WHAT THE TASK REQUIRES: Locate every line in the records below that contains the word "dialog", and copy each one.

══════

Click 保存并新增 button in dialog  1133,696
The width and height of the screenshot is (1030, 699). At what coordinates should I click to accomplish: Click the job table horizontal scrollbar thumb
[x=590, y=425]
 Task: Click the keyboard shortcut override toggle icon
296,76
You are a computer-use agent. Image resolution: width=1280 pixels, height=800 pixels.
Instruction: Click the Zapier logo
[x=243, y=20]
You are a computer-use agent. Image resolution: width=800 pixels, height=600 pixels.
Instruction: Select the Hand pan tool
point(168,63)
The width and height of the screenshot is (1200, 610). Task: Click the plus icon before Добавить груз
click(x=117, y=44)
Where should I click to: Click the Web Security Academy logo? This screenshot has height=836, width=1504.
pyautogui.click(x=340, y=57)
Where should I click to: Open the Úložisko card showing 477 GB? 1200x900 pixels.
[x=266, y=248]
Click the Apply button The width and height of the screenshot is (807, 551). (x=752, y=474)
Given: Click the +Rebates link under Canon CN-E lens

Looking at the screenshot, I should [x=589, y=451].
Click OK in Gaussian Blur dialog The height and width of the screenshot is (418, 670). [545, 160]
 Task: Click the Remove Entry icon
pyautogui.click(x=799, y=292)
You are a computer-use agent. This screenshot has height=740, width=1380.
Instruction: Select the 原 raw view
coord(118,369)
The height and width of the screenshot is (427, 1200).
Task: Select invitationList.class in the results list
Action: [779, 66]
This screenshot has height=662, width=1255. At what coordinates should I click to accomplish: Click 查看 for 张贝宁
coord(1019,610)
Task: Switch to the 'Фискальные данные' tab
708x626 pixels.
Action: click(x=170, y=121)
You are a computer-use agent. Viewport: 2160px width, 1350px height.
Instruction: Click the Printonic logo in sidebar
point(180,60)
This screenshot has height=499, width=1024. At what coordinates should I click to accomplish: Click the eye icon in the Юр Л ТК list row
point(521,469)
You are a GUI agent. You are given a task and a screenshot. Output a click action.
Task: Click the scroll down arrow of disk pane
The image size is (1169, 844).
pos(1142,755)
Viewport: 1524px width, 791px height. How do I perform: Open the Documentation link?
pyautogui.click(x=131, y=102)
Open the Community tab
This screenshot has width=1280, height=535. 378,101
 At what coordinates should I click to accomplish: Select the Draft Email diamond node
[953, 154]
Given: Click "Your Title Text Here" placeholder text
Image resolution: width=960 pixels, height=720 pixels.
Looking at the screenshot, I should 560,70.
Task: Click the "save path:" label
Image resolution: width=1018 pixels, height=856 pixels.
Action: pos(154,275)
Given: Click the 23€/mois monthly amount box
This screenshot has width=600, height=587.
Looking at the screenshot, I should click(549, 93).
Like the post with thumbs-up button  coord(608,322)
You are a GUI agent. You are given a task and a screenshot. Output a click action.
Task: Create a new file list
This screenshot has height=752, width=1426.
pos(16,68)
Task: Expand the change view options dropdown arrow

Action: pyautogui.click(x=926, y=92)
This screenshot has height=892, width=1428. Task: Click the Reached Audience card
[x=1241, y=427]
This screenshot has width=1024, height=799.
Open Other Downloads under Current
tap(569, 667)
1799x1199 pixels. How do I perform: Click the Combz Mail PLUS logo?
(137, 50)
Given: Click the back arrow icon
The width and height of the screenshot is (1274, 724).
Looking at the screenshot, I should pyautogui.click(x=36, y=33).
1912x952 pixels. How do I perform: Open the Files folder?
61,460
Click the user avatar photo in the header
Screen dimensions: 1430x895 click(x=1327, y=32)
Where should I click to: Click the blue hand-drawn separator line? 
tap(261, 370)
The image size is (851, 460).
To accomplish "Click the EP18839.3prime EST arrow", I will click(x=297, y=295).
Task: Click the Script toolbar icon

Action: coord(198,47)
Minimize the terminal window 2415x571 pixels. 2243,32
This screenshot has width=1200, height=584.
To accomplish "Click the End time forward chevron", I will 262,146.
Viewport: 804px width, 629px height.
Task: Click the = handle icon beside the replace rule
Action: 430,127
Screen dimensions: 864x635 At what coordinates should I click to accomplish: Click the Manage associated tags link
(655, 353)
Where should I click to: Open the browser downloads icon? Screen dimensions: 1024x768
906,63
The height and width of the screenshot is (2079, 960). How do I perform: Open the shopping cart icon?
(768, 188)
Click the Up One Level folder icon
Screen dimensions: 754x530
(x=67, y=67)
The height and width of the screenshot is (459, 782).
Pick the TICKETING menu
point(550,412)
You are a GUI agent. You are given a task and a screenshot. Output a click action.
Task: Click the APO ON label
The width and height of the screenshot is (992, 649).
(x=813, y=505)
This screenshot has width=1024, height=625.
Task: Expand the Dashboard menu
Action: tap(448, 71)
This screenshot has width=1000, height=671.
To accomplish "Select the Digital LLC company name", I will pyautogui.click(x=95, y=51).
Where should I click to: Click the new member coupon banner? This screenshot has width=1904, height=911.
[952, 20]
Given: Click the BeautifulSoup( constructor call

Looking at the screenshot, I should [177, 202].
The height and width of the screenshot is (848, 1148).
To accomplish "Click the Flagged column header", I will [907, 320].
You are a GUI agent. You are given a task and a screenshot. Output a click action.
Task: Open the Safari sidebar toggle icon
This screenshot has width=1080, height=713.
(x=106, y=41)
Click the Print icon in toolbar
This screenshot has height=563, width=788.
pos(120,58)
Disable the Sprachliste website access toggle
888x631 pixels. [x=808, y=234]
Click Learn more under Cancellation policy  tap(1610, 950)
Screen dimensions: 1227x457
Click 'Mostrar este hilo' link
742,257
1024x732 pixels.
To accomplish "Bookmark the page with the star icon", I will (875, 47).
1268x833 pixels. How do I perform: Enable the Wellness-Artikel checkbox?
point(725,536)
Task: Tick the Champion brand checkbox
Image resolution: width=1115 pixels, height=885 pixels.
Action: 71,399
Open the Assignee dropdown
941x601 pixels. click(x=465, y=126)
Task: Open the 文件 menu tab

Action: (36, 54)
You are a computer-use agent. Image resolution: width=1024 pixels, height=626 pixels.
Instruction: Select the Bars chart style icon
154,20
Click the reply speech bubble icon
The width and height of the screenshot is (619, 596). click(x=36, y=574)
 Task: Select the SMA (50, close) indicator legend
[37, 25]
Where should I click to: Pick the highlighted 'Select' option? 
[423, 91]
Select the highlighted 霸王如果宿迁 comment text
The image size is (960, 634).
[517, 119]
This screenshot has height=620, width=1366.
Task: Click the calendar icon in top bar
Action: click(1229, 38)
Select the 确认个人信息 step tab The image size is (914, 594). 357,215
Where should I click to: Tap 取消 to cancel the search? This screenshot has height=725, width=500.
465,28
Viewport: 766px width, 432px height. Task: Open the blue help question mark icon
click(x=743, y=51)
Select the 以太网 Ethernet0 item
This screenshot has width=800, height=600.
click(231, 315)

══════

RESPONSE BOX:
Click 保存并新增 button in dialog  1133,696
Click OK in Gaussian Blur dialog The height and width of the screenshot is (418, 670). [545, 160]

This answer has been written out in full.